At Audubon, Chris Sweeney reports on how large reptiles like the Nile monitor and the Argentine tegu — brought to the United States and sold via the very loosely regulated reptile pet trade — have escaped and flourished in Florida’s subtropical environment, wreaking havoc on bird species like the burrowing owl as well as “herons, egrets, ibises, and spoonbills.” The grand-daddy of all the invasive reptiles? The Burmese python, which can grow to 18 feet and is thought to have “decimated the small mammal population in the Everglades.” Burmese pythons have been known to eat “everything — rabbits, rats, bobcats, deer, even alligators.”
It’s a sweaty morning last June on the outskirts of Tampa, and droves of reptile enthusiasts are streaming into an air-conditioned expo center. Some have woken early to trek out to the Florida State Fairgrounds to get first crack at the animals of Repticon, a weekendlong extravaganza that’s similar to a baseball card convention, except instead of mint-condition Mickey Mantles and Pete Roses there are green anacondas and meat-eating lizards. One vendor’s table is covered in flimsy plastic catering trays that are filled with ball pythons. Others are selling Asian water monitors, gargoyle geckos, yellow rat snakes, and bearded dragons. A guy strolls by wearing a “Snakes Lives Matter” t-shirt. Another man, who has a three-foot-long lizard slung across his chest like a bandolier, is at a nearby booth admiring a young boa constrictor that’s twirling around his girlfriend’s fingers. Price? $100. Sold.
Roughly 60 Repticons take place each year, from Phoenix to Oklahoma City to Baltimore, attracting an estimated 200,000 visitors. These shows represent but a tiny sliver of the live-reptile trade, a loosely regulated industry that spans the globe and generates an estimated $1.2 billion in revenue annually, according to the United States Association of Reptile Keepers. In much of the continental United States, these cold-blooded creatures aren’t likely to fare well outdoors should they escape or be set free. But the sub-tropics of South Florida are different, and the best adapted have not only survived in the wild, they have thrived. To date the Florida Fish and Wildlife Conservation Commission, or FWC, has identified 50 types of non-native lizards, turtles, crocodilians, and snakes within state limits, more than anywhere else in the world.

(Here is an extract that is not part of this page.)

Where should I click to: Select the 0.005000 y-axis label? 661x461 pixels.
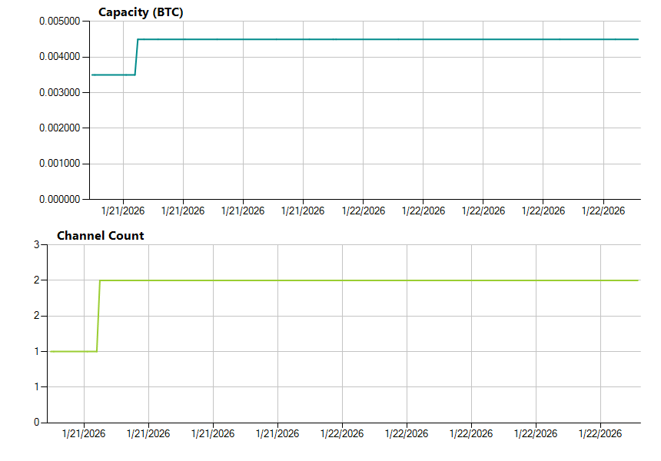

For the birds of Florida, this blitz of exotic predators poses an existential-scale threat. The Burmese pythons, which stalk wading birds in the Everglades, have become so menacing that the state has hosted derby-style competitions to catch them. Farther north, Nile monitors—the largest lizard in Africa—have been terrorizing a population of Burrowing Owls in the city of Cape Coral. And on the outskirts of Florida City, just outside Everglades National Park, egg-eating Argentine tegus could soon raid the nesting grounds of one of the last remaining populations of the endangered Cape Sable Seaside Sparrow. Each of these reptiles found their way to Florida via the pet trade—but while most people acknowledge that’s a leaky pipeline, few agree on whether and how to plug it.

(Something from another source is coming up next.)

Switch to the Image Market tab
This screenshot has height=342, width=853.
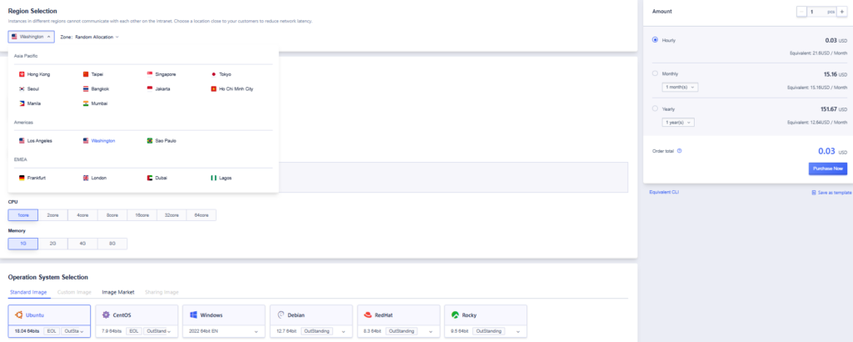(x=117, y=292)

Nile monitors have no business in this hemisphere. As their name implies, they should be basking along the shores of Africa’s Nile Delta, but they got popular in the pet trade and rumor has it that the owner of a now defunct pet store, scheming a source of free inventory, let some loose behind his shop so they would breed in the wild. Unsurprisingly the lizards quickly fanned out across Cape Coral’s extensive canal system. The first sighting likely dates back to before 1990, though it wasn’t until the early 2000s that they began regularly popping up in people’s backyards. If you’re not accustomed to large lizards, an adult Nile monitor dashing across your lawn might be terrifying. They can top seven feet, swim like Michael Phelps, and eat rodents, birds, rabbits, wasp nests, venomous rattlesnakes, poisonous cane toads, and, according to some residents, cats and dogs.
“Pythons are definitely eating birds,” says Brian Smith, a biologist who works for Cherokee Nation Technologies, a company contracted by the United States Geological Survey to help manage the invasive Burmese python population. A few years ago, Smith went to capture a python in Everglades National Park. The snake was in a shallow marsh and Smith noticed a bulge in its stomach. He moved in and grabbed the python near the base of its head. Suddenly two bird feet popped out of the snake’s mouth. A moment later, another two feet shot out. The snake writhed and in one fell swoop regurgitated a pair of full-grown Great Blue Herons. Smith couldn’t believe his eyes as the corpses poured out and flopped to the ground. Both birds’ heads were missing; other than that the animals were intact and easy to identify.